Interoperability comes from standards conformance. People that do not implement the standard should not claim to do so, and should not expect to be fully interoperable with people that do.

Rick Jelliffe suggested that developers should boycott parsers which do not properly advertise their conformance.

... [D]evelopers should boycott parsers that call themselves XML but only implement a subset except for specific-purpose systems: so you it is fine to make a subset parser (e.g. for SOAP) and say "this is a parser for a subset of XML" but it is not fine to say "this is an XML parser".

Nicol later noted that, despite XML's relative immaturity, conformance among XML parsers is encouragingly good.

... XML conformance, for a relatively young standard is generally *excellent*. The fact that XML parsers are a commodity (thereby meaning that many people use the same parser), means that interoperability is even better than one might otherwise get.

Asserting that using profiled parsers within specific application domains does not adversely affect interoperability, Seairth Jacobs observed that

... In the end, deciding what subset of parser should be used for development is every bit as important as deciding what subset of XML should be used for DTD or Schema definition.

It's the specific requirements of a particular application domain that will drive parser selection.
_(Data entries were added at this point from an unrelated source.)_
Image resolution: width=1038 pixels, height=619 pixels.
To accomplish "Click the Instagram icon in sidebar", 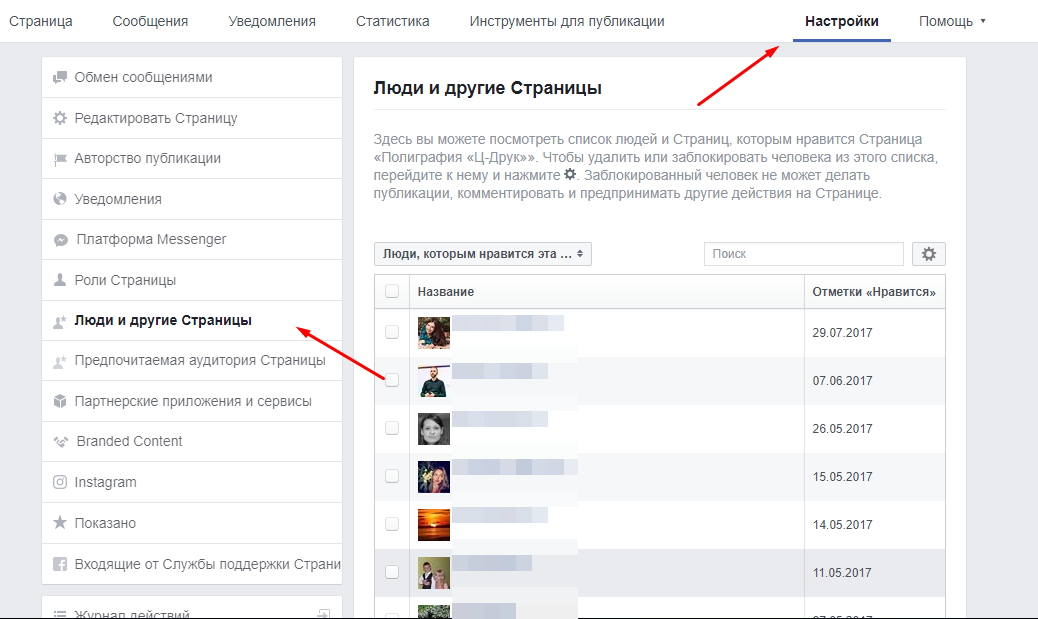I will tap(60, 482).
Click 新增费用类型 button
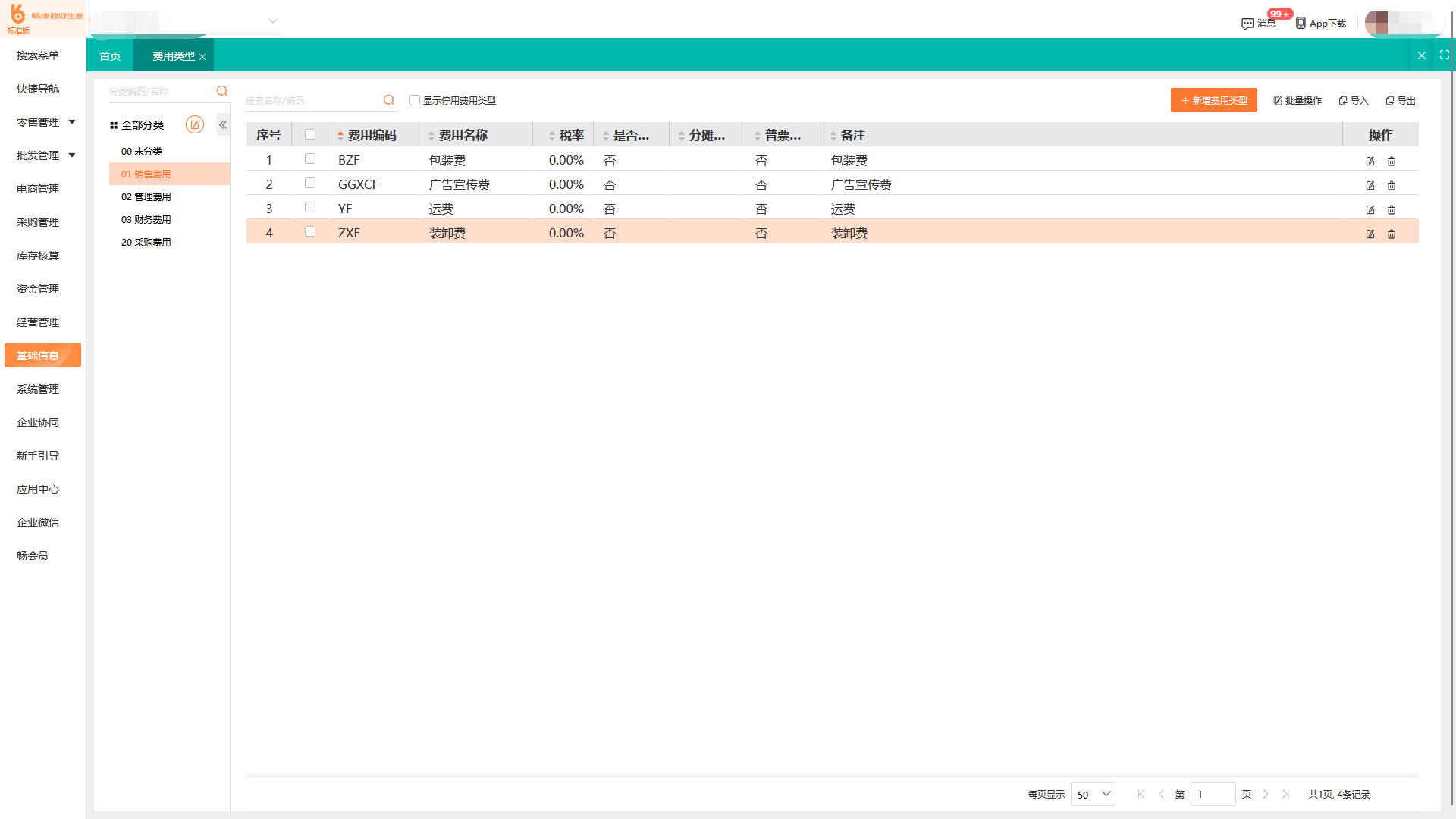 point(1213,99)
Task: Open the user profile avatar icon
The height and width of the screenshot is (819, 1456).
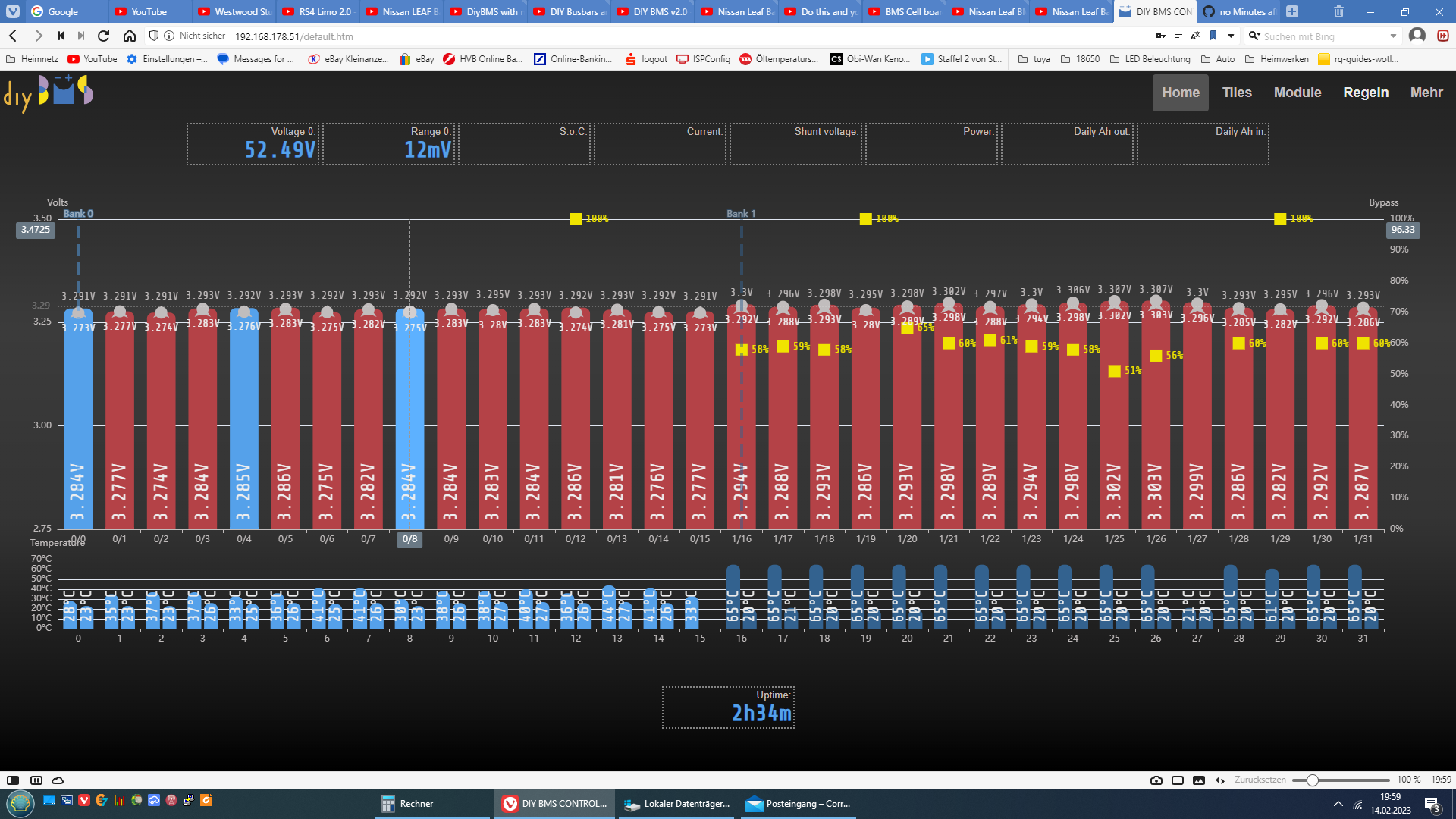Action: pyautogui.click(x=1417, y=36)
Not all domains are created equal, and in some cases (on PDA platforms, for example) speed, footprint, and optimization are critical requirements. For developers working on those platforms, a profiled parser might be the optimal choice. The same applies in situations where the XML being exchanged is rigorously controlled and regulated. In all other domains the "be generous in what you accept..." rule applies, and this requires a fully-conformant parser.